To obtain high combustion efficiency, burner and boiler combustion chamber must be designed as optimal as possible. On the other hand differences in the use of fuels also affect the efficiency of combustion. It is known that liquid fuel and gas (LNG and HSD) produce higher combustion efficiency than solid fuels such as coal.
Calculating the combustion efficiency of the boiler is not difficult, we just need to reduce the total amount of heat energy released by thermal energy burning that passes out through the stack (chimney) divided by the total heat energy.
: boiler combustion efficiency (%)
: The total heat of combustion energy (calories; Joule)
: Heat energy passing out through the chimney (calories; Joule)
The only difficult thing in calculating the combustion efficiency is how to pursuit the optimal number. Combustion efficiency is characterized by the overall fuel burning in the combustion chamber. While the control parameters are used to ensure the overall fuel burning, is the amount of air combustion (air excess) coming out through the stack. The more the amount of air excess coming out through the chimney, then the more likely the amount of unburned fuel can pass through the chimney. But you should remember that the more the amount of excess water passing through the chimney, the amount of heat energy escaping the rest of airborne is also growing. Therefore there is an optimum number of excess amounts of air, so that the boiler combustion efficiency can obtain the most optimal number.
Appears in the graph illustration above that the higher the amount of air (oxygen) passing through the stack, the smaller amount of fuel including carbon monoxide burned imperfectly. But as we have discussed above, the higher the amount of air excess, so the combustion efficiency chart is going to go back down, since the heat energy was coming away with the rest of the air. Then certainly there is an optimum value of the air excess to obtain the best combustion efficiency. As an illustration, the optimum value of air excess to the combustion of natural gas is 5 to 10%, liquid fuel at the rate of 5 to 20%, and 15 to 60% for coal combustion.

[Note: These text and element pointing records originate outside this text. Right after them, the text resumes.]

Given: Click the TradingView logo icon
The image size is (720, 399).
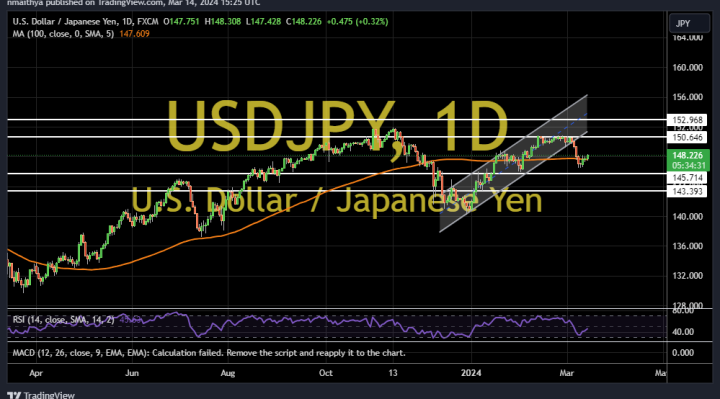Looking at the screenshot, I should coord(14,395).
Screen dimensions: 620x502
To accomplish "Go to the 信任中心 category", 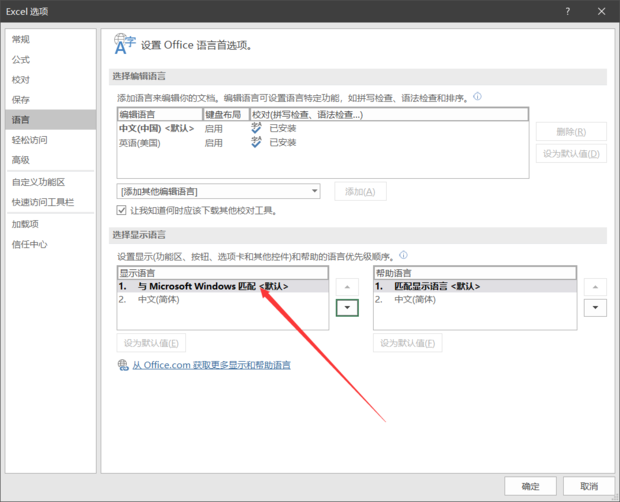I will [x=30, y=244].
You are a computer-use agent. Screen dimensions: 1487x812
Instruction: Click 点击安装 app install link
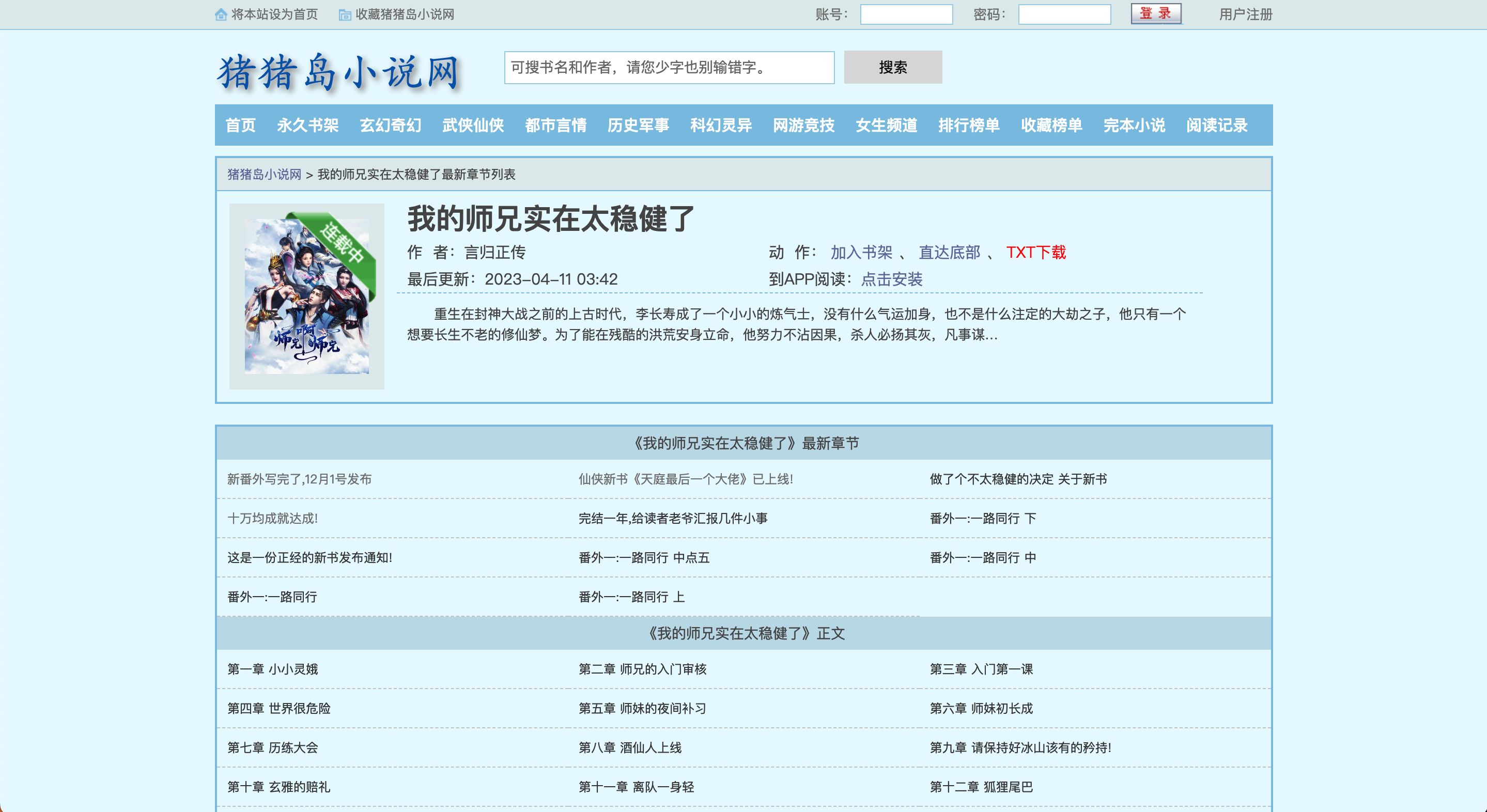pyautogui.click(x=891, y=279)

Boiler thermal efficiency shows how the performance in terms of its function as a heat exchanger. The efficiency calculation will show how effective the transfer of heat energy from the combustion process of fuel into the air. However, the efficiency calculation is not very accurate, because it does not account for the loss of heat radiation and convection that are not absorbed by water. In addition, the calculation of the thermal efficiency of the boiler cannot be used for economic analysis, because these calculation doesn’t take notice carefully the amount of fuel consumed. On this basis we will not discuss more about the calculation of the thermal efficiency of the boiler.